On dit qu’un homme est hors de combat, lorsqu’il est blessé ou estropié, & qu’il n’est plus en état de combattre. On le dit aussi, dans un sens moral, d’un homme qui ne peut plus se défendre par paroles, qui ne peut répliquer à son adversaire.

Combat signifie quelquefois le choc, l’action de ceux qui combattent. Conflictus. En cette bataille le combat fut rude, fut sanglant, fut opiniâtre. Dans les premiers temps de la République Romaine, la vaillance avoit je ne sai quoi de féroce, & l’opiniâtreté des combats tenoit lieu de science dans la guerre. Saint Evr. Le naturel ardent de M. le Prince l’a fait croire impétueux dans les combats. Id. On appelle un assaut sans artillerie, un combat de mains.

Combat à la barrière. C’est un exercice de Noblesse, où elle faisoit autrefois des imitations de vrais combats dans les joutes & tournois. Ludicrum certamen, pugna imbratilis.

Combat se dit aussi des jeux solennels des Grecs & des Romains à l’honneur des Dieux, tels qu’étoient les jeux Olympiques, les Pythiens, les Néméens, les Isthmiens, les combats du Cirque, les Actiaques, & les autres dont nous parlerons à leur place. Les combats qui s’y faisoient étoient la course, la lutte, les coups de poing, le palet, &c.
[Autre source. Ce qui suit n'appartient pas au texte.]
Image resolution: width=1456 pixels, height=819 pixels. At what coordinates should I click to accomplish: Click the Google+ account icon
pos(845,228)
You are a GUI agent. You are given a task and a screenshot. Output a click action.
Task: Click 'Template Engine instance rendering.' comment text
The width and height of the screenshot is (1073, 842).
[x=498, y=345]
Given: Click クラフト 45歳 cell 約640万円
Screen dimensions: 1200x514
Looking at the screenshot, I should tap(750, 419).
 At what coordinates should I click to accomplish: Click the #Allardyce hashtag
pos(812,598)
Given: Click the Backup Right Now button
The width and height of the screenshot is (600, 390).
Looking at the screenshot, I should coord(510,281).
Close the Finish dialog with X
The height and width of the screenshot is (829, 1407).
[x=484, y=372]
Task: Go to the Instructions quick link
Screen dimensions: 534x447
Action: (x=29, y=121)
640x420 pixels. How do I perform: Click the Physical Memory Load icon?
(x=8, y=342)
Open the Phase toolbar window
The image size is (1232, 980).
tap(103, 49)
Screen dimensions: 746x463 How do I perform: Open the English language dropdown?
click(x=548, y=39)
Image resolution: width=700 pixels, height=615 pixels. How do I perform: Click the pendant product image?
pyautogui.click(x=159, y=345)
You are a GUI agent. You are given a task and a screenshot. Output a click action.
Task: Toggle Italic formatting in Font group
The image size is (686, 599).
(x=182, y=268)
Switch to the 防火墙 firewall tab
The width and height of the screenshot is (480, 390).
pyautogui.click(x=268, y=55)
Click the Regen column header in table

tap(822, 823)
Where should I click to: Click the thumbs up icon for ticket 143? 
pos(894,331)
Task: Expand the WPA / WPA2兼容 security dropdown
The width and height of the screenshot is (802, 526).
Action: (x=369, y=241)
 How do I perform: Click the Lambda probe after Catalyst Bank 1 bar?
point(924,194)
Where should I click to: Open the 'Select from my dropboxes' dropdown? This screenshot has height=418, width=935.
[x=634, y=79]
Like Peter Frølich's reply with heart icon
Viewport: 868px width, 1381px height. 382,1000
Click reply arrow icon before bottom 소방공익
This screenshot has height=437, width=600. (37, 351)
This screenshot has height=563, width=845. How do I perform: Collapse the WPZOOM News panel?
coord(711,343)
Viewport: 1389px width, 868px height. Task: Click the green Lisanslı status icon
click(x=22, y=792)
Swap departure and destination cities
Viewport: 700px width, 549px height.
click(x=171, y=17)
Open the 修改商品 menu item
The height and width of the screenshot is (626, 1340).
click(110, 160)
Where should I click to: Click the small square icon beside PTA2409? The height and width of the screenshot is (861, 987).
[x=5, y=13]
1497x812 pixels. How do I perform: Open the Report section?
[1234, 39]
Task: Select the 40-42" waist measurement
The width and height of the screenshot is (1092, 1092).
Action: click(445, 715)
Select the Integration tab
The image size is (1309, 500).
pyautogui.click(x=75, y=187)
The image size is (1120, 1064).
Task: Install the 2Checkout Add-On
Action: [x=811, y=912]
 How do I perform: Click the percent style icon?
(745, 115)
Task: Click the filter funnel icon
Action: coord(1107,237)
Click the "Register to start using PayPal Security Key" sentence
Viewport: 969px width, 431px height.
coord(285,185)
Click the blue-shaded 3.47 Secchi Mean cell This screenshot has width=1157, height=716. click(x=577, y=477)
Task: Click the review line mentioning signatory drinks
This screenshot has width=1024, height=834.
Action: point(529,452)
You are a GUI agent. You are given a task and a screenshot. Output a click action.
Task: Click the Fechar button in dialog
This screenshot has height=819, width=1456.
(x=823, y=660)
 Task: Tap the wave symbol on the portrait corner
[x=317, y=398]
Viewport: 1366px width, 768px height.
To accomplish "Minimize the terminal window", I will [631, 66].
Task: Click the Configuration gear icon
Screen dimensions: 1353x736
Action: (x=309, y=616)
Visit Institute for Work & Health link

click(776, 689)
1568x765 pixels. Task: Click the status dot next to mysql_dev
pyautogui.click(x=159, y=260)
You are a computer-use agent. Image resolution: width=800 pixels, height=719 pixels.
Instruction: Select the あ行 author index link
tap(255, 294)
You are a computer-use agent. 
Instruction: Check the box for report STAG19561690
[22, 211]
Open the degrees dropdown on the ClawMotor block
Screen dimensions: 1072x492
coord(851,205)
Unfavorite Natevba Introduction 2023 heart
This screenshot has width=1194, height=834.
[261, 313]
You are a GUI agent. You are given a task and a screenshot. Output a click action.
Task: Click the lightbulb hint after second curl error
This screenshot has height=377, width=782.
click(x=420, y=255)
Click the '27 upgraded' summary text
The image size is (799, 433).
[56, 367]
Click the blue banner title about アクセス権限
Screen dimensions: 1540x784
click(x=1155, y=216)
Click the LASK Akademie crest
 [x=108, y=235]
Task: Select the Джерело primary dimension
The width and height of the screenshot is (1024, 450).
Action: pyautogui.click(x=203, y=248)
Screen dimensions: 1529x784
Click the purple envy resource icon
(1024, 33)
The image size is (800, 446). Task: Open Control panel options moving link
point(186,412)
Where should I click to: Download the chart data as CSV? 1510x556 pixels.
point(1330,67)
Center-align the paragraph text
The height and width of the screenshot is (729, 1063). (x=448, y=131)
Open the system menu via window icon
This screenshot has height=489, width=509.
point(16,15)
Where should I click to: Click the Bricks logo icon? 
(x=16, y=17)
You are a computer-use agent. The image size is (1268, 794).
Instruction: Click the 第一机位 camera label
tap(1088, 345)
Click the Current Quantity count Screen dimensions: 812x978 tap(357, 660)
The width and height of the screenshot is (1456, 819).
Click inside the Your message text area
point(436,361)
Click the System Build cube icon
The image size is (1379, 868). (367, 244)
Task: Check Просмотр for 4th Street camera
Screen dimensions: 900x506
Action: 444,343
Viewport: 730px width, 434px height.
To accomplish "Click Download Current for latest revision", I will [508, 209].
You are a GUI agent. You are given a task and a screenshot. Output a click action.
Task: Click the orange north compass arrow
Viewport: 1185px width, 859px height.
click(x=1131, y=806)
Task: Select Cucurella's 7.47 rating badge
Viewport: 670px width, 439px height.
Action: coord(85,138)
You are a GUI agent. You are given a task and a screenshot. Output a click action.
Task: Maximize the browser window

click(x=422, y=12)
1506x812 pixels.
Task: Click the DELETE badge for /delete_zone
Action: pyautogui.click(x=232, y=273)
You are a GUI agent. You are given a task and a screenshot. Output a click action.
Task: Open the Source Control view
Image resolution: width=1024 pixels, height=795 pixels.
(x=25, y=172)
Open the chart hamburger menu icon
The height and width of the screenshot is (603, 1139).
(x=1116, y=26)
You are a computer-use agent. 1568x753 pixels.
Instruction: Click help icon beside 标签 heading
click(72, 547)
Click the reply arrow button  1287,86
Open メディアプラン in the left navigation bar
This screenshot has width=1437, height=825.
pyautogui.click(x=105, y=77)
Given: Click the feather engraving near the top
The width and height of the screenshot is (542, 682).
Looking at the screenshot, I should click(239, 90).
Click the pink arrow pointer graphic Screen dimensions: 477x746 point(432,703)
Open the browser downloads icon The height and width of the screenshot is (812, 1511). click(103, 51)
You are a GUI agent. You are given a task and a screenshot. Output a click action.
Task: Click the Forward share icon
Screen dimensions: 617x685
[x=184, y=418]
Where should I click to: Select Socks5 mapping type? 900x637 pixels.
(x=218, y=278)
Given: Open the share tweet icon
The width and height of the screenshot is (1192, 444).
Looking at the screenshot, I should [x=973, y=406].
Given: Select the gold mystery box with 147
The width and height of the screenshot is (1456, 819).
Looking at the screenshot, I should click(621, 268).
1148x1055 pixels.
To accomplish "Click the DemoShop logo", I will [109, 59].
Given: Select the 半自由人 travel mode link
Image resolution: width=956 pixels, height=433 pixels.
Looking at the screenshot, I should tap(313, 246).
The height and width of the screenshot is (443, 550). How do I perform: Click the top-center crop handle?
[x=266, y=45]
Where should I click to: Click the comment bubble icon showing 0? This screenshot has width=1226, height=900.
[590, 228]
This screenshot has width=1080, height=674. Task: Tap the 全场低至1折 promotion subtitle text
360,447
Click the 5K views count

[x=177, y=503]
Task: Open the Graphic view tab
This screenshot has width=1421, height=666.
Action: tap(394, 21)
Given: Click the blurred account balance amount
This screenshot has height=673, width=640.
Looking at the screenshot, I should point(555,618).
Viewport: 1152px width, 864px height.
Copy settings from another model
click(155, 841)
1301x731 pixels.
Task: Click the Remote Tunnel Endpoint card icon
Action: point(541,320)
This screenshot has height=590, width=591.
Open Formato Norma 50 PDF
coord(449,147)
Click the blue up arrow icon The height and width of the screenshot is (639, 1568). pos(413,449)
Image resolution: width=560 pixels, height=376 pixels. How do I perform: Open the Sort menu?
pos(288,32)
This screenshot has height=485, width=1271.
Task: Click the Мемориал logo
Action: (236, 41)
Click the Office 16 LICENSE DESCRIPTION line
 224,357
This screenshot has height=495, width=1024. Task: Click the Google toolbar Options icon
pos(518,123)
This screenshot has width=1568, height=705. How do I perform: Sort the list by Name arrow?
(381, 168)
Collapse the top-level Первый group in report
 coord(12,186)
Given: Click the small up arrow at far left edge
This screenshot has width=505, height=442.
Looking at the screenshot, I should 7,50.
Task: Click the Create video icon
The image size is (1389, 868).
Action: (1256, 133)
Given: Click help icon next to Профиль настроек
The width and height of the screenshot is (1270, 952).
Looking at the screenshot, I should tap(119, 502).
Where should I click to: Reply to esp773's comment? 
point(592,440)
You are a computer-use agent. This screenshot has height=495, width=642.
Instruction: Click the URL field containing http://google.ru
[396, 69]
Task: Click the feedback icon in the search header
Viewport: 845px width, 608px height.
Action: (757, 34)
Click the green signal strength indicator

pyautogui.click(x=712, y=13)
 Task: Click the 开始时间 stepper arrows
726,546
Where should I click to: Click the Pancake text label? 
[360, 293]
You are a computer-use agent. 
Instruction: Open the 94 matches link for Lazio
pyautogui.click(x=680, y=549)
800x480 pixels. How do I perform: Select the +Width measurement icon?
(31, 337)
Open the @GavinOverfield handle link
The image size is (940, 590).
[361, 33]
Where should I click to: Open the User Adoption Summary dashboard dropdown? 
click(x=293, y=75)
Les combattans, qui se nommoient Athlètes, s’y préparoient dès la jeunesse par des exercices continuels, & un régime très-exact. Ils ne mangeoient que de certaines viandes, & à certaines heures ; ils ne buvoient point de vin, & n’avoient point de commerce avec les femmes ; leur travail & leur repos étoit réglé : c’est par l’exemple de ces combattans que S. Paul exhorte les Chrétiens à s’abstenir de tout. Cor. IX, 25.

Combat se dit aussi des animaux. Pugna. Un combat de taureaux, de bêtes farouches.

Combat se dit aussi de toutes les actions par lesquelles une chose en détruit ou cherche à en détruire ou surmonter une autre. Certatio, conflictus, pugna. Il y a un combat perpétuel entre les qualités élémentaires, du chaud contre le froid, de l’humide contre le sec. Il se fait un grand combat dans la séparation de l’ame & du corps.

Combat se dit encore, dans un sens figuré, de toutes sortes de contestations & de disputes, de certains états d’agitation & de trouble, & des contrariétés & oppositions qu’on éprouve. Certamen, pugna. Toute cette dispute n’est qu’un combat d’esprit. C’est un combat perpétuel que celui des sens contre la raison. Il y a des gens si cérémonieux, qu’ils livrent un combat de civilités à chaque passage. M. Scud. On n’est pas tranquillement scélérat, ni exempt de combats intérieurs, & d’agitations secrettes dans le crime. S. Evr. Que je redoute ces durs combats où il faut soûtenir la révolte des sens, & s’armer contre son propre cœur ! S. Evr.

Mais l’on s’efforce en vain par d’assidus combats
A disposer d’un cœur qui ne se donne pas. Corn.

Crois, qu’il m’en a coûté, pour vaincre tant d’amour,
Des combats dont mon cœur saignera plus d’un jour,

Racine.

On appelle combat de fief, en terme de Droit, quand deux Seigneurs qui prétendent la même mouvance d’un fief servant, ou dont l’un prétend la Seigneurie, l’autre la censive, ou tous deux la censive, le font saisir chacun de leur côté, & ont un procès ensemble à ce sujet. Argou. Dans ce cas le Vassal doit se faire recevoir par main Souveraine. Voyez ce mot.